Pejotização, alta renda e microempresas

Além da redução geral da jornada, o texto traz dispositivos voltados à reorganização de relações de trabalho em faixas de maior renda. A PEC flexibiliza a alocação da jornada para empregados registrados com remuneração superior a R$ 21 mil mensais. O objetivo declarado do relator é desestimular a pejotização – prática em que o trabalhador é contratado como pessoa jurídica, muitas vezes sem as garantias da Consolidação das Leis do Trabalho (CLT) – e incentivar a formalização de vínculos celetistas em patamares salariais mais elevados.

Para microempreendedores individuais (MEIs), micro e pequenas empresas, a proposta prevê tratamento diferenciado por meio de lei complementar. O texto abre espaço para que normas transitórias sejam estabelecidas com o propósito de mitigar impactos econômicos da redução de jornada nessas categorias, reconhecidas como mais sensíveis a variações de custos trabalhistas. Esse ponto busca equilibrar a proteção ao trabalhador com a sustentabilidade dos negócios de menor porte, que respondem por parcela expressiva da geração de empregos formais no País.

No âmbito da administração pública, a PEC determina que a redução da duração do trabalho normal será implementada mediante “aditamento contratual” nos contratos que envolvam emprego direto de mão de obra. Esse aditamento deverá ser formalizado em prazo máximo de 12 meses após a promulgação da emenda, funcionando como ponte entre o novo padrão constitucional de jornada e as obrigações vigentes em contratos celebrados anteriormente, em especial em áreas como limpeza, segurança e serviços terceirizados em geral.

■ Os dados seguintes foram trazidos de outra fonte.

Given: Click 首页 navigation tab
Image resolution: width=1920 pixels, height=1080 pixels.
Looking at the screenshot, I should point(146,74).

Origem da proposta e disputas sobre a transição

A comissão especial analisou uma PEC apresentada em 2019 pelo deputado Reginaldo Lopes (PT-MG), que tramitou em conjunto com outra proposta, protocolada em 2023 pela deputada Erika Hilton (PSOL-SP), ambas voltadas à redução da jornada semanal. A pauta é considerada um pleito histórico de setores da esquerda e de movimentos sindicais e ganhou novo fôlego após mobilizações ocorridas no ano passado. Em resposta à pressão social e política, o governo encaminhou ainda um projeto de lei específico sobre o tema, que, por acordo com a presidência da Câmara, deverá ser utilizado para regulamentar casos de categorias com jornadas diferenciadas.

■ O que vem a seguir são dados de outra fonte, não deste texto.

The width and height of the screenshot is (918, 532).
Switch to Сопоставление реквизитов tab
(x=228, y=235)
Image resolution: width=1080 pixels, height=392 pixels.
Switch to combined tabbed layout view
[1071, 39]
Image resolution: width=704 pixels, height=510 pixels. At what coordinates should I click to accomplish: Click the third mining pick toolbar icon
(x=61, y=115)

Durante a votação na comissão, foram apresentados destaques que buscavam alterar o calendário da transição e as regras de implementação no serviço público. O líder do PL, deputado Sóstenes Cavalcante (RJ), propôs suprimir do texto a previsão de dois dias de descanso com vigência 60 dias após a promulgação, defendendo que a redução fosse imediata, sem fase intermediária. Destacou-se também a iniciativa do deputado Hildo Rocha (MDB-MA), que pretendia eliminar a própria regra de transição, bem como a tentativa do PSOL de retirar o prazo de um ano para adequação dos contratos da administração pública. Ao final, todos esses destaques foram retirados, com exceção da sugestão do PL, que acabou rejeitada pela comissão.

O desenho aprovado, assim, mantém uma transição escalonada, com prazos específicos tanto para a iniciativa privada quanto para o setor público. Do ponto de vista econômico, essa transição tende a distribuir, no tempo, os ajustes necessários em custos de pessoal, organização de turnos e renegociação de contratos. Do ponto de vista político, o calendário evita choques imediatos e permite que eventuais efeitos adversos sejam monitorados e calibrados por legislação infraconstitucional.

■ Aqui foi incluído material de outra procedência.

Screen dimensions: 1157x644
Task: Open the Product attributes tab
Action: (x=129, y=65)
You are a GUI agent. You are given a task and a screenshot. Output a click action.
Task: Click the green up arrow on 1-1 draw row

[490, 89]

Com a votação na comissão concluída e o texto encaminhado ao plenário da Câmara, o debate sobre a redução da jornada de trabalho tende a se intensificar nos próximos meses. A proposta toca simultaneamente em temas de competitividade, formalização, saúde do trabalhador e organização produtiva, o que explica a combinação de forte apoio social com resistências de parte do setor produtivo. A forma como a transição será implementada, os mecanismos de compensação para micro e pequenas empresas e a regulamentação setorial por meio de lei complementar serão determinantes para definir se a mudança se consolidará como marco de modernização das relações de trabalho ou se encontrará barreiras ao longo do processo de implementação.